Why Wildlife control?

Over 40 Years Experience

Damage by wild animals to ornamental plants, buildings, roads, and other structures can be serious. Some of the most costly problems are caused by house mice, Norway and roof rats, beavers, and deer. Wild animals also cause nuisance problems, particularly in urban areas. Nuisance problems range from feces left on golf course greens by ducks and geese and garbage raccoons, to disturbing sounds made as small mammals move in attics and walls, as well as problems caused by bats, tree squirrels, raccoons, woodpeckers, ducks and geese, and other problem species.

The Wildlife Society (TWS) policy statement for wildlife damage control (1992) states: "Prevention or control of wildlife damage . . . is an essential and responsible part of wildlife management."

Wildlife managers and agricultural specialists are often familiar with damage caused by wild animals to livesto ck, crops, and other types of private and public property.
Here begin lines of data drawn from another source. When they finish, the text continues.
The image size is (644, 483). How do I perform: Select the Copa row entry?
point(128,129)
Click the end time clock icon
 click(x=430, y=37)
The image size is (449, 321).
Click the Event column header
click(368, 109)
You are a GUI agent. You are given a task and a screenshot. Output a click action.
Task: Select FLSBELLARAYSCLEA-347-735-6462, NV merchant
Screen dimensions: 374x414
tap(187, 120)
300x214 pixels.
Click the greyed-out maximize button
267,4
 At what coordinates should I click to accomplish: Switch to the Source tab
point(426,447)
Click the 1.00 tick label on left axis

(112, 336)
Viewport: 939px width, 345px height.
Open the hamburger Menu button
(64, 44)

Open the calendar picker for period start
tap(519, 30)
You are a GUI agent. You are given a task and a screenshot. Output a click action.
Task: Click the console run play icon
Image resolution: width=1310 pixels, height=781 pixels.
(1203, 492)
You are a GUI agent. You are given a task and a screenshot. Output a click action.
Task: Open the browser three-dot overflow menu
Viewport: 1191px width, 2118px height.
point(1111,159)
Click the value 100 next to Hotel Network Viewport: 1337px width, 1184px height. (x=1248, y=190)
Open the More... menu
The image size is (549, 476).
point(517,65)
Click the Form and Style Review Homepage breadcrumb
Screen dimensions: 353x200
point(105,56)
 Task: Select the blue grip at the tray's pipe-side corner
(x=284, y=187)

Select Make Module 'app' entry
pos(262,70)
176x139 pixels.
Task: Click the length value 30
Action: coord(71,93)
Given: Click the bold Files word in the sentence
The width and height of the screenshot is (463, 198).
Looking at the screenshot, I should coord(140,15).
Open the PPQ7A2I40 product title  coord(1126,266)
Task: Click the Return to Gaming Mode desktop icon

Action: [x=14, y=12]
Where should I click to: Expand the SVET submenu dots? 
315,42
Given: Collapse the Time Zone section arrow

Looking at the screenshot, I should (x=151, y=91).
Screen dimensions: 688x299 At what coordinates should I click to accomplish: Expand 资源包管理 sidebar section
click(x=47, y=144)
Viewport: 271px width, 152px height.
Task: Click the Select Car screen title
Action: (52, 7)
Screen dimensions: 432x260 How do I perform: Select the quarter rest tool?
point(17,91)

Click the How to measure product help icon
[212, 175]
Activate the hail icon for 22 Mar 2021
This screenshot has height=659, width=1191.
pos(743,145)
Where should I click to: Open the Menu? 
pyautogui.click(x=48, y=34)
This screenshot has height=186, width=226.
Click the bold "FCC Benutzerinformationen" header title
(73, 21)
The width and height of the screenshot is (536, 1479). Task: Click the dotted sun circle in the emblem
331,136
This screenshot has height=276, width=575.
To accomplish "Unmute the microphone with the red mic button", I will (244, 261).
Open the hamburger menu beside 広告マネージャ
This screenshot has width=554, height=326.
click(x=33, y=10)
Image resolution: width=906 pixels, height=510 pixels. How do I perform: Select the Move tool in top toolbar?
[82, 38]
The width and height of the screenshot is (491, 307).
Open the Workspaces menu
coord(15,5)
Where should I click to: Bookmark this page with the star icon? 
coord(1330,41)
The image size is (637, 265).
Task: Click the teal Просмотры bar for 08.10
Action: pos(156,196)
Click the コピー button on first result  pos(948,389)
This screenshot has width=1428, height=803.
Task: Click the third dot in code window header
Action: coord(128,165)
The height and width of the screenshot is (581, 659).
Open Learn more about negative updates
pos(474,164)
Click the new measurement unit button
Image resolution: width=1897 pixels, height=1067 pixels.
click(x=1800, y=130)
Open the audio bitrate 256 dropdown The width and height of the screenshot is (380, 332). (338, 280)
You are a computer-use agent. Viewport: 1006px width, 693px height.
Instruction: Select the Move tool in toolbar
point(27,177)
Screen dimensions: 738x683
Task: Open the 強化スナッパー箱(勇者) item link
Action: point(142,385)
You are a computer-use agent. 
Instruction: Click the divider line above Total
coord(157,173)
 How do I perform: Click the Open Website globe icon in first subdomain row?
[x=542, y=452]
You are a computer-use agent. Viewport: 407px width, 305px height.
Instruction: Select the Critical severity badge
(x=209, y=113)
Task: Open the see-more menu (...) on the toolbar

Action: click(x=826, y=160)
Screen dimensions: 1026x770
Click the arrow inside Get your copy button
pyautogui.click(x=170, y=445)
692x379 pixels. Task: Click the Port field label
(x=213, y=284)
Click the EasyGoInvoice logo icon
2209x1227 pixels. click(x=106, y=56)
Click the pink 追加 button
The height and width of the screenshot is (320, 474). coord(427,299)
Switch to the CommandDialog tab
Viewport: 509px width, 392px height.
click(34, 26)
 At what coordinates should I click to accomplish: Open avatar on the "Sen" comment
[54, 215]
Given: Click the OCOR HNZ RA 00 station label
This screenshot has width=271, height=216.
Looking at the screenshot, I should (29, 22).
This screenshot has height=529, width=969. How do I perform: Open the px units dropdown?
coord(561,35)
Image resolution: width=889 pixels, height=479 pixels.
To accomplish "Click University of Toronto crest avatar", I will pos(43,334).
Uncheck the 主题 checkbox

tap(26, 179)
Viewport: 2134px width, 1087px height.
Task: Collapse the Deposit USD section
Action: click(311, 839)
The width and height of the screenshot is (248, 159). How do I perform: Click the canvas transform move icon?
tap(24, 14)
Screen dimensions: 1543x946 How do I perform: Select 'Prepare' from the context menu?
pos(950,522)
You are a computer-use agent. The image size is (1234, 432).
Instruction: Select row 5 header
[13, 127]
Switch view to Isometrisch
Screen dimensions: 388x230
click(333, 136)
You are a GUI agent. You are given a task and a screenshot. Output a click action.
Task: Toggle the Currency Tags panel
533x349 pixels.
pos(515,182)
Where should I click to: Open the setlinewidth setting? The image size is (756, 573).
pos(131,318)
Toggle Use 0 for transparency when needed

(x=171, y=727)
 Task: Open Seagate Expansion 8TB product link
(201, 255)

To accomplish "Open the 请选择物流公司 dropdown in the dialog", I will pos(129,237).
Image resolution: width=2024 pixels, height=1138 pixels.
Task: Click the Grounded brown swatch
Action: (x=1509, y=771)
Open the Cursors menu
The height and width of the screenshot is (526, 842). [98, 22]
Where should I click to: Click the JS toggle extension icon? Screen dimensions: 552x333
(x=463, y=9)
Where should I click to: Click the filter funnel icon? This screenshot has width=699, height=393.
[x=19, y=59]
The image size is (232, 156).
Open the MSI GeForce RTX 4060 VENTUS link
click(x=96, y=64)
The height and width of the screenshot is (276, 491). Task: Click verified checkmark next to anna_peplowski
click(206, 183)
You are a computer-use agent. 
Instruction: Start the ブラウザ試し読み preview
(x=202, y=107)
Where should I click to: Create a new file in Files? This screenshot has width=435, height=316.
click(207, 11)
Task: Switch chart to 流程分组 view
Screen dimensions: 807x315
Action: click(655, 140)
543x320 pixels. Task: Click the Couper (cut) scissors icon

Conover and Decker (1991) surveyed wildlife managers and agricultural specialists throughout the United States and concluded that damage caused by wild animals was a major agricultural problem. Twenty-seven species were cited as causing the greatest problems. From a national perspective, deer reportedly caused the most damage, followed by elk, raccoons, beavers, blackbirds, and coyotes.

Under some conditions wild animals are reservoirs of diseases, presenting a threat to other wildlife populations, to domestic animals, and to human health. Also, public safety is at risk from automobile and aircraft collisions with wild animals.

People usually enjoy having wild animals near their homes and most are willing to tolerate moderate damage from wildlife. You can control some wildlife damage on your own. Others times, before acting, you may need information about the life histories of the animals causing problems, the legal status of the animals, and suggestions about controlling damage.

You may decide you prefer professional, onsite help to solve wildlife damage problems. And there are some situations that will require onsite professional help.

Wildlife damage control programs can be thought of as having four parts:
(1) problem definition
(2) ecology of the problem species
(3) control methods application
(4) evaluation of control
Problem definition refers to determining the species and numbers of animals causing the problem, the amount of loss or nature of the conflict, and other biological and social factors related to the problem.
Ecology of the problem species refers to understanding the life history of the species, especially in relation to the conflict.
Control methods application refers to taking the information gained from parts 1 and 2 to develop an appropriate management program to alleviate or reduce the conflict.
Evaluation of control allows an assessment of the reduction in damage in relation to costs and impact of the control on target and nontarget populations and the environment. Increasingly, emphasis is being placed on integrated pest management whereby several control methods are combined and coordinated with other management practices in use at that time.